Additionally, Ávalos, in dialogue with Latina, said that this initiative is “worrying.”
“Many of the political leaders who are currently being investigated by the Public Ministry have representatives on that (Justice) commission. Isn’t there a conflict of interest? Prosecutors and collaborators are discouraged. What is sought with this? Bring down the investigations? Achieve impunity or the archive? ”, She questioned.
AFFECTATIONS
In a conversation with Perú21, César Azabache, an expert lawyer in criminal matters, stressed that, if the bill is approved, its implications are prohibited from immediately affecting cases in stages already initiated before judges or courts of justice.

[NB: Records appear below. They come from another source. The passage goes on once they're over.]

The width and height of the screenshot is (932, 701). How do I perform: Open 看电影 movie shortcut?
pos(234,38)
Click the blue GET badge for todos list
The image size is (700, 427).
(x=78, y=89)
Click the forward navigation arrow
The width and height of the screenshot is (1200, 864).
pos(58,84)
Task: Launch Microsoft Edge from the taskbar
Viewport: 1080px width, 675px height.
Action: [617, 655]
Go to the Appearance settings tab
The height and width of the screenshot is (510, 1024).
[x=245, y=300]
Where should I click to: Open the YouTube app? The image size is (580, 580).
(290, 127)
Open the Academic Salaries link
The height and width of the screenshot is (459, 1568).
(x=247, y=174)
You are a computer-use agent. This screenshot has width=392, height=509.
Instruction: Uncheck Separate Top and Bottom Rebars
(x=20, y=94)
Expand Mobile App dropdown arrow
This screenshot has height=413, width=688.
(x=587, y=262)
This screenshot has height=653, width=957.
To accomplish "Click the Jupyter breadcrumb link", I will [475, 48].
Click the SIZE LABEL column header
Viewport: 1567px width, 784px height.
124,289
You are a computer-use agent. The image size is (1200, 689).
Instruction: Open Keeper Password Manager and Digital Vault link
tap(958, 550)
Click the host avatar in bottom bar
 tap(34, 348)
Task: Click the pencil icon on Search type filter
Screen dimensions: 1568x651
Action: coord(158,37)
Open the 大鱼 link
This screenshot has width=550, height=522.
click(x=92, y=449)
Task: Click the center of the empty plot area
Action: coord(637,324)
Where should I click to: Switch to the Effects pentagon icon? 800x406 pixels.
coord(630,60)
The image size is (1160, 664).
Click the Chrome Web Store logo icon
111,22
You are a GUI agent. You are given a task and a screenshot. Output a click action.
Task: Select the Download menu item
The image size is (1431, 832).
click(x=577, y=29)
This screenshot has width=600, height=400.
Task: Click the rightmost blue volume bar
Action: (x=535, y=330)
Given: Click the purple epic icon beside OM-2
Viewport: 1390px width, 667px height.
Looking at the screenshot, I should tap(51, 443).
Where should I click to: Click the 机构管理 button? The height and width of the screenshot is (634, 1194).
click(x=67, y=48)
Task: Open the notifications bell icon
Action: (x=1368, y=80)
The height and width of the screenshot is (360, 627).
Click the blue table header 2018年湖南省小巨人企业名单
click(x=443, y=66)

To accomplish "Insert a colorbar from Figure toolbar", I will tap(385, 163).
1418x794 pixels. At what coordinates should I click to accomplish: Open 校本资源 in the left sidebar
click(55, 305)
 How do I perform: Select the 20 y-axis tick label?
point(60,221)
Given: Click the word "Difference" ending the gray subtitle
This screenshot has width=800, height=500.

However, he stressed that these modifications could bring consequences to important cases that are in preliminary investigations, such as Los Dinámicos del Centro and Los Cuellos Blancos del Puerto.
For Azabaeche, most of the modifications that Congress intends to make, such as limiting the term to corroborate the statements of the aspiring collaborator and classifying the dissemination of information about collaborations as a crime, “make no sense.”
In addition, the criminal lawyer, Cecilia Madrid, hopes that, at the time of the debate in the plenary session of Parliament, the pertinent changes will be considered so as not to affect the work of the prosecutors.
“The limits that are established should not mean that prosecutors lose such an important tool as this (effective collaboration) in this kind of investigation (of organized crime and corruption),” the expert told this newspaper.
For Madrid, there are certain proposals of the legislative initiative that “must be duly studied so as not to turn effective collaboration into an unusable instrument.”
KEEP IN MIND:
-Gladys Echaíz, president of the Justice Commission of Congress, pointed out that she does not cling to the approved opinion and that there is a willingness to make the necessary changes.
-The former anti-corruption attorneys, Antonio Maldonado and Yván Montoya, agreed that the bill weakens effective collaboration.